Electro-optical sensors, sometimes called electro-optical infrared sensors, are electronic detectors that convert light or changes in light into electronic signals. They can detect electromagnetic radiation from infrared to ultraviolet using a combination of electronics and optics to identify, track, and detect objects in the infrared spectrum and are used in applications such as communication, navigation, imaging, and monitoring.

An electro-optical (EO) sensor “is typically part of a bigger system that brings together a source of light, a measuring device, and the optical sensor; with the latter connected to an electrical trigger,” YoungWonks explains. “The trigger then responds to a change in the signal within the light sensor and the optical sensor tracks and measures the changes from one or many light beams.”

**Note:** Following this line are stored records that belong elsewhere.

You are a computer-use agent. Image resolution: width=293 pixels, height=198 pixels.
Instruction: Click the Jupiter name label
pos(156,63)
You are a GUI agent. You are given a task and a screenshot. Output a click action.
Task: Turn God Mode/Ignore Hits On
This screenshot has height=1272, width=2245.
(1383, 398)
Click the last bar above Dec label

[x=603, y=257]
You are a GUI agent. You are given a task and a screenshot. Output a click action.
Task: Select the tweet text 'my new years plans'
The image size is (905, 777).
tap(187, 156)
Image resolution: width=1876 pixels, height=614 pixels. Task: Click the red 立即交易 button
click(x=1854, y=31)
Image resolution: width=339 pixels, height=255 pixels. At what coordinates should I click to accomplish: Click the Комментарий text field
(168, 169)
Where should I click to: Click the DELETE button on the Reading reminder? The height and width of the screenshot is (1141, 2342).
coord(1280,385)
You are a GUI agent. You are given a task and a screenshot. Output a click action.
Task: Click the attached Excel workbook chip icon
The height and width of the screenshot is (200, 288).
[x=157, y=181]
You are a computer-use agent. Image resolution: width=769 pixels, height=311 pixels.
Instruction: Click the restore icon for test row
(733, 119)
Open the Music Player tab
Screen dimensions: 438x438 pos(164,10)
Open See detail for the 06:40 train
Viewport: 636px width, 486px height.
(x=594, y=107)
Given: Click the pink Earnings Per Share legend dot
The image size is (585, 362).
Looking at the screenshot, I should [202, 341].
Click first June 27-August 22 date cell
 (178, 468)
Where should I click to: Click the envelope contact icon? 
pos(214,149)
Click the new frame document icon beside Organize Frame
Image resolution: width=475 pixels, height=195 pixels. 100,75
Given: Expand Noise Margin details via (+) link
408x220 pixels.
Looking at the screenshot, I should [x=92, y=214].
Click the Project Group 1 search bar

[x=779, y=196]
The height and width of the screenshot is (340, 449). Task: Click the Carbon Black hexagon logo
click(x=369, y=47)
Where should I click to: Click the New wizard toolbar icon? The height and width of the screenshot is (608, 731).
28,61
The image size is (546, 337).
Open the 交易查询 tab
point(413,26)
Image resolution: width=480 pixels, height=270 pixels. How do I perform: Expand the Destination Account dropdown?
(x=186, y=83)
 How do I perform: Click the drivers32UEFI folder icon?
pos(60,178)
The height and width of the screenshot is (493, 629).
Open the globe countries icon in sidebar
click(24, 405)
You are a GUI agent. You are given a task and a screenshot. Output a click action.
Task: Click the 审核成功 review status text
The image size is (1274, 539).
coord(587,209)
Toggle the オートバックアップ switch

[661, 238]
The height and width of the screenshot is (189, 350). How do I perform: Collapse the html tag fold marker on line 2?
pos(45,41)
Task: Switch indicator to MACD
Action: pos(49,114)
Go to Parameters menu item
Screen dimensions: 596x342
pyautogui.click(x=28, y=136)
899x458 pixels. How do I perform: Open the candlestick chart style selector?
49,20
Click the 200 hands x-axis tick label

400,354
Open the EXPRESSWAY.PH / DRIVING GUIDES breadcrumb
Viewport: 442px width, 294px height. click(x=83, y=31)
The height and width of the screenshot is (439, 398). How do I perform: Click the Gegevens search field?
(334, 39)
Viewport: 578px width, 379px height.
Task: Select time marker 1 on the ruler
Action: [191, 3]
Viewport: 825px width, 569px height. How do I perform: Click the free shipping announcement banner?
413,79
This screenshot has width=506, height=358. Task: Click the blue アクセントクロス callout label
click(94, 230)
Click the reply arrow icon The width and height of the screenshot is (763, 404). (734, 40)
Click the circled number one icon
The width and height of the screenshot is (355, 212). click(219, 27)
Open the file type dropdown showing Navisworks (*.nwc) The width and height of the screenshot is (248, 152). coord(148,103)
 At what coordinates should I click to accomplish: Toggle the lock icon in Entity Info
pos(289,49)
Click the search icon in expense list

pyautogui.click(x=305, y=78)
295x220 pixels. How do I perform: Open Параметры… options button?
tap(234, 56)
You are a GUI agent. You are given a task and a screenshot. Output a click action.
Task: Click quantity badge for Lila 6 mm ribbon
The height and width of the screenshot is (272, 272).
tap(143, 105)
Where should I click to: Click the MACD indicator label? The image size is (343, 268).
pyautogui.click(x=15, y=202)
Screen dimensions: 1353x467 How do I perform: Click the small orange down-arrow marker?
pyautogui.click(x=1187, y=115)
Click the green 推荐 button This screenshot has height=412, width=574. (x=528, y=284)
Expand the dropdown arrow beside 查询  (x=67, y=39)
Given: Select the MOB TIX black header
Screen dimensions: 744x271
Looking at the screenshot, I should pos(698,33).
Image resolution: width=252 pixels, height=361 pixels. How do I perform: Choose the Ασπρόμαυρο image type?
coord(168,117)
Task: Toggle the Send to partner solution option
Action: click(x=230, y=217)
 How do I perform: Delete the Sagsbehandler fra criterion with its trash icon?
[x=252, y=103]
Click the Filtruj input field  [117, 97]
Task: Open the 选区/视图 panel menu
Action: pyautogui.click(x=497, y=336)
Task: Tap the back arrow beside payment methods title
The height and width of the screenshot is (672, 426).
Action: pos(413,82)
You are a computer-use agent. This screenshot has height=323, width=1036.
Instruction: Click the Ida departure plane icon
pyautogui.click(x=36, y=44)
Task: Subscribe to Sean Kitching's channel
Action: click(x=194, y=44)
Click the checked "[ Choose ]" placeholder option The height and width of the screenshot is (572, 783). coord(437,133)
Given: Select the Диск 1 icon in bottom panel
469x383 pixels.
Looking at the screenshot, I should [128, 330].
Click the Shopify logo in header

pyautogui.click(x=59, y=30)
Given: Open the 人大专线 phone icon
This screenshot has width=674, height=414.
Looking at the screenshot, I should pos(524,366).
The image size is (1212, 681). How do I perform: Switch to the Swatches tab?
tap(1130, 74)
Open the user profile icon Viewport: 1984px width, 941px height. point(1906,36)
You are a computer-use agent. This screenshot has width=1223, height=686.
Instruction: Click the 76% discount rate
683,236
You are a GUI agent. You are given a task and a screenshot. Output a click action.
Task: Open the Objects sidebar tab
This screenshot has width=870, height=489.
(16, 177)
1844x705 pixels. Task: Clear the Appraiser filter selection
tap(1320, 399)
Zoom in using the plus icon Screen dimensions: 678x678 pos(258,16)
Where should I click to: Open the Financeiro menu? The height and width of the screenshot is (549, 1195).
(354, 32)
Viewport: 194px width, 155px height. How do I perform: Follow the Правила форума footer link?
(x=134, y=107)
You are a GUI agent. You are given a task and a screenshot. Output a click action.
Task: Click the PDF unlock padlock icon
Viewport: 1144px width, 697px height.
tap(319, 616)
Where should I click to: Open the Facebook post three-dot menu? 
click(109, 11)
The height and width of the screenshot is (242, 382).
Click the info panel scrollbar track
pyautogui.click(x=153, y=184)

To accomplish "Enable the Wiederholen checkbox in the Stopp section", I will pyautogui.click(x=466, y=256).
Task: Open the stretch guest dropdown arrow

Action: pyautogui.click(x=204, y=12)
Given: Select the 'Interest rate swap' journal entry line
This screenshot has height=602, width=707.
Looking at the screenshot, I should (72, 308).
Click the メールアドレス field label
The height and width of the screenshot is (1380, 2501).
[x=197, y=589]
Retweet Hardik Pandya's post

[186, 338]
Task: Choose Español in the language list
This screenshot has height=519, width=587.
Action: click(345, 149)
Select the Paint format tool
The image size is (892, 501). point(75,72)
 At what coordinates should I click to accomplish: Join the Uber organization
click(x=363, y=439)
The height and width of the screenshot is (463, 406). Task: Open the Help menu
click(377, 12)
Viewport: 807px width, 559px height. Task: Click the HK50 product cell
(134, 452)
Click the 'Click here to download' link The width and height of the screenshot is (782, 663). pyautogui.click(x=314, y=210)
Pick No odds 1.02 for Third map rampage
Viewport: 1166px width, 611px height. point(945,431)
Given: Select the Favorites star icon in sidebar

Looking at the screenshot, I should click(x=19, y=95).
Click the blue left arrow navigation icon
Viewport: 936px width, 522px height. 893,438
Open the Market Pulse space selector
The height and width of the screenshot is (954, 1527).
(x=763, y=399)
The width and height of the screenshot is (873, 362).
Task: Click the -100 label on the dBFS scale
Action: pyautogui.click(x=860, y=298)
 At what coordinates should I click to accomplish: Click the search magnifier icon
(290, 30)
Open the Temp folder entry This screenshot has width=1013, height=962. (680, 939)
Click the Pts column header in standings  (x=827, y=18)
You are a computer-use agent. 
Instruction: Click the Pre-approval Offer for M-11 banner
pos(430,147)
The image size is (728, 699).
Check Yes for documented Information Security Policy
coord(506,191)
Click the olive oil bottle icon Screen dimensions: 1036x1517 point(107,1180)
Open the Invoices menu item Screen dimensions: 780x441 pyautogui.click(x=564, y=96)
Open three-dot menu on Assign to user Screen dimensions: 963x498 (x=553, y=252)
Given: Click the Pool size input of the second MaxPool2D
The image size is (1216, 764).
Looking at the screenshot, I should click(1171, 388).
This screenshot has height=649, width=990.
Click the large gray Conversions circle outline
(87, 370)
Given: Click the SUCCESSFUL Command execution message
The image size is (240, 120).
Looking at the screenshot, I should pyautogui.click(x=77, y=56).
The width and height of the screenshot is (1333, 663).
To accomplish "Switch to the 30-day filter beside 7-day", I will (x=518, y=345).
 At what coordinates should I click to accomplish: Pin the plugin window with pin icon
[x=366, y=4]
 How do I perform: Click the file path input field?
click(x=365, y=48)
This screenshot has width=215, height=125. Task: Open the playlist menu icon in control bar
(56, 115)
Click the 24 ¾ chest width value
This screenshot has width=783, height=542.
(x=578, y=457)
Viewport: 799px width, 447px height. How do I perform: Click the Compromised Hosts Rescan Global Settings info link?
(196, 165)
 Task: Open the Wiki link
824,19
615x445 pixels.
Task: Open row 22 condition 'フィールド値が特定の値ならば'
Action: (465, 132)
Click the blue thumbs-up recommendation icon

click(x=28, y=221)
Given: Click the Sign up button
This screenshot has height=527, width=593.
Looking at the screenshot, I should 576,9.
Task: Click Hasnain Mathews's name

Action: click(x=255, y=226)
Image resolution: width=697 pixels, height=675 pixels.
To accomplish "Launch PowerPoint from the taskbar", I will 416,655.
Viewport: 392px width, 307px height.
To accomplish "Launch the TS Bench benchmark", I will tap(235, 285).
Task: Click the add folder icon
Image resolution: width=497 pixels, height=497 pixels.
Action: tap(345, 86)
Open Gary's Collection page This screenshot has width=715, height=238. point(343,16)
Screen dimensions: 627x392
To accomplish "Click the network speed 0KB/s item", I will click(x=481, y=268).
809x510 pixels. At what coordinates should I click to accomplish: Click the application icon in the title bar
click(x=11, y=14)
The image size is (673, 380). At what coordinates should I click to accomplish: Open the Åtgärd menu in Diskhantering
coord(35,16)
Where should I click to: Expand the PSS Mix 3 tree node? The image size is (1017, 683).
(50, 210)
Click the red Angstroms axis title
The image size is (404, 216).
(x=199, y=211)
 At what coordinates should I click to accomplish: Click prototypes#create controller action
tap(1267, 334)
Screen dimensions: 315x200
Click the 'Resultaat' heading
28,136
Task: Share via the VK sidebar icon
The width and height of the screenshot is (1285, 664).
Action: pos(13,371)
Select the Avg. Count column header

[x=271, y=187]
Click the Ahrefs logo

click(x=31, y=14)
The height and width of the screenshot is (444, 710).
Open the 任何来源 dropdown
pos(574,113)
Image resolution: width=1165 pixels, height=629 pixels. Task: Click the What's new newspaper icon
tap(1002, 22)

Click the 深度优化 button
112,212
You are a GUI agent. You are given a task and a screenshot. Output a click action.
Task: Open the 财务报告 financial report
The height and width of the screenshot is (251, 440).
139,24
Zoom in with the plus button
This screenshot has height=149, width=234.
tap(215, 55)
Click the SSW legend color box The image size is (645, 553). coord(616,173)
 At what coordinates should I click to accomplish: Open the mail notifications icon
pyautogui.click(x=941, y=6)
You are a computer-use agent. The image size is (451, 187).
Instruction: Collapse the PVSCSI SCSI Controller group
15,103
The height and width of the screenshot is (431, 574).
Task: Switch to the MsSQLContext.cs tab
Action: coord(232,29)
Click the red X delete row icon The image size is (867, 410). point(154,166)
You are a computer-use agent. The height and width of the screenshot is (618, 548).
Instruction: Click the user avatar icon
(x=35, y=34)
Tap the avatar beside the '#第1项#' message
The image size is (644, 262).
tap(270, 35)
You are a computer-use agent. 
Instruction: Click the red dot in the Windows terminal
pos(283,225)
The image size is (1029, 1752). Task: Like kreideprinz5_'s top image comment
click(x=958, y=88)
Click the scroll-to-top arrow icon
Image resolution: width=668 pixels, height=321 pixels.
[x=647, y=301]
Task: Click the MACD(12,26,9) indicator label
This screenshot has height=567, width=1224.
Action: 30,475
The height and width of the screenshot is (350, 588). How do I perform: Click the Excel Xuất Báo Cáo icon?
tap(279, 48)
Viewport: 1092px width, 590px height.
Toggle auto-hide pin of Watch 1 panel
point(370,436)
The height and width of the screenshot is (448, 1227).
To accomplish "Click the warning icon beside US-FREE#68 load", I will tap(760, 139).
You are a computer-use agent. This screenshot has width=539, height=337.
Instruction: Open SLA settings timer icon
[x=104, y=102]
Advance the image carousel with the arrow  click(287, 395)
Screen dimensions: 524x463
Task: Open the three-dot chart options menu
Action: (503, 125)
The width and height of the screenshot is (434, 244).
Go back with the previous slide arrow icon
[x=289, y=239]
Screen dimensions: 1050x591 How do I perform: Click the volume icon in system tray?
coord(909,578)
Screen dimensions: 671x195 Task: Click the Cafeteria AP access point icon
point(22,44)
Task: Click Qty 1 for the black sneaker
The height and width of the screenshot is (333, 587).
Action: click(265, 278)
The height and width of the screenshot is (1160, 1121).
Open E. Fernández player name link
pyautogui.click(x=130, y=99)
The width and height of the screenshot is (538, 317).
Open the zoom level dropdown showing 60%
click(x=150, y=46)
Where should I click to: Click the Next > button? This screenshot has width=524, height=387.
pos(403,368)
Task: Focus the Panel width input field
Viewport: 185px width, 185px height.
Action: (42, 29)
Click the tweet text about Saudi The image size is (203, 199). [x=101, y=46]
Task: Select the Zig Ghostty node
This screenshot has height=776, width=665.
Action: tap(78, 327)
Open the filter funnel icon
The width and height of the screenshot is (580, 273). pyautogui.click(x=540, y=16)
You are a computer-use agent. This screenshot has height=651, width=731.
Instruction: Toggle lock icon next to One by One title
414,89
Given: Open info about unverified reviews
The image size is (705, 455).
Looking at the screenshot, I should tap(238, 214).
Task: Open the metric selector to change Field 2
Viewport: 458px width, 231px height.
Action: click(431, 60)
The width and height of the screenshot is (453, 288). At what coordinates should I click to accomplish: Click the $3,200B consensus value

The light sensor serves as a photoelectric trigger that either increases or decreases the electrical output. The optical switch – an optoelectronic device that can be integrated with integrated or discrete microelectronic circuits – allows signals in optical fibers or integrated optical circuits to be selectively switched from one circuit to another. Optical switches can operate through mechanical means or electro-optic effects, magneto-optic effects, or other methods.

While there are many kinds of OEs out there, the four most common types are photoconductive devices, photovoltaics, photodiodes, and phototransistors. “In addition to the above types, we look at the optical sensor types based on their different characteristics,” writes YoungWonks. “These would be point sensors and distributed sensors; extrinsic, intrinsic, and through-beam sensors, diffuse reflective sensors, and retro-reflective sensors.”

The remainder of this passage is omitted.